Google Wallet faces new competitors

A spate of companies such as Visa and Vodafone are jumping in, leaving Google Wallet behind.

By Minyanville Feb 28, 2012 3:08PM
minyanville mediaImage: Wallet with money (© Creatas Images/Jupiterimages)Smartphones relieved our pockets and briefcases of the clutter of a separate MP3 player, cell phone, palm computer, phonebook, notebook, digital camera, video camera, portable video game, Zagat guide, novel, and newspaper. 

Soon, you might even be able to leave your wallet at home as well.

The mobile wallet, or "m-commerce," is gaining traction, and competitors to Google's (GOOG) Google Wallet are lining up. Visa (V) and Vodafone (VOD) just became the latest to join the fray. The two companies announced a joint venture this week that will allow Vodafone users (initially only in Europe) to make purchases with their phones.

Isis, a joint venture of AT&T (T), Verizon (VZ), and T-Mobile (DTEGY.PK), announced a partnership with Chase (JPM), Barclaycard (BCS), and Capital One (COF) at the Mobile World Congress in Barcelona Monday. Ericsson (ERIC) also announced an m-commerce partnership with Western Union (WU) at the convention.

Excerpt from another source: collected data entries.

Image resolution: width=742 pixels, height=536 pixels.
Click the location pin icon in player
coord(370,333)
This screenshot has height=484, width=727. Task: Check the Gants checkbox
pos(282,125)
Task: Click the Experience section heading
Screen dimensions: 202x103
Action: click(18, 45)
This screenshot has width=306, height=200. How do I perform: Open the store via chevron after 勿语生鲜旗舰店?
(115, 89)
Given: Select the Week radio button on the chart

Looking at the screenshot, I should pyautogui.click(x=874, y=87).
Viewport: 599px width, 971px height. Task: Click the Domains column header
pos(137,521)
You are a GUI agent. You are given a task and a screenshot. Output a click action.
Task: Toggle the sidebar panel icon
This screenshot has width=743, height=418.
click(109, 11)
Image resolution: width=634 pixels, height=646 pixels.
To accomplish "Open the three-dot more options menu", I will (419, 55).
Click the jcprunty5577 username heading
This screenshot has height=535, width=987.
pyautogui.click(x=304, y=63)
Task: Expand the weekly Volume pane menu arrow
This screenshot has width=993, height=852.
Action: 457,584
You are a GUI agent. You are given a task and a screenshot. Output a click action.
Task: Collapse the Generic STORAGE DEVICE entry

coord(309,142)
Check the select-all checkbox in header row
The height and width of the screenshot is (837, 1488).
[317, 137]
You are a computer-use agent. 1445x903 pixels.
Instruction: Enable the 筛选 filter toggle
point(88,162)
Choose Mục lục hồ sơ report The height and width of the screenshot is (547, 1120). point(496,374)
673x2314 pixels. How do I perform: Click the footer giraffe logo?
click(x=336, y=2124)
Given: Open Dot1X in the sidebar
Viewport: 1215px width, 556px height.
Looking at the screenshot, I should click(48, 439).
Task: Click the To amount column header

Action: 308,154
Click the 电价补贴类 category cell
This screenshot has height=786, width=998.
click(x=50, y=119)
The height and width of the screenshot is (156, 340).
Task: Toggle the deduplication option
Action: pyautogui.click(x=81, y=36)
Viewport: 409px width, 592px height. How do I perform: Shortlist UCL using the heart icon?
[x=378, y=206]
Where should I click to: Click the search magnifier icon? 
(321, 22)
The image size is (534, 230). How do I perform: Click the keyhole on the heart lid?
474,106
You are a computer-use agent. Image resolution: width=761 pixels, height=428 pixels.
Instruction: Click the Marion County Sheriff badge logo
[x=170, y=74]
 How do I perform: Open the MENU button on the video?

All of these players adopting the mobile wallet at the same time leave little room left for Google to leverage up its first-mover advantage. Google Wallet is innovative and well-liked, but woefully limited. It's only available on Sprint (S) Android smartphones, and only for Citi (C) MasterCard (MA) customers. With such a small customer base using Google Wallet, only a smattering of retailers supported the technology. Now that all of these other carriers and payment processors are jumping on the bandwagon, you can bet that you will be seeing near-field communication readers like MasterCard's PayPass in most stores pretty soon.

With support from all of these payment processors, it's more likely that near-field communication, or NFC, will become more pervasive. Samsung, HTC, Huawei, and Research In Motion (RIMM) are all including NFC technology on their phones.

Mobile payment will obviate the need for loyalty cards and coupons. Another potential area where this technology can be very useful is in transport systems. Japanese commuters have been boarding trains by merely tapping their mobile phones on turnstile-mounted card readers for years. New York’s Transit Authority has already dabbled with mobile Metrocards. When all subways and buses have the PayPass reader enabled, it could save riders the $52 million that they lose every year on unused and lost Metrocards and lower the cost of fare collection.

Isis and Visa mobile wallets are both expected to be available as early as this summer.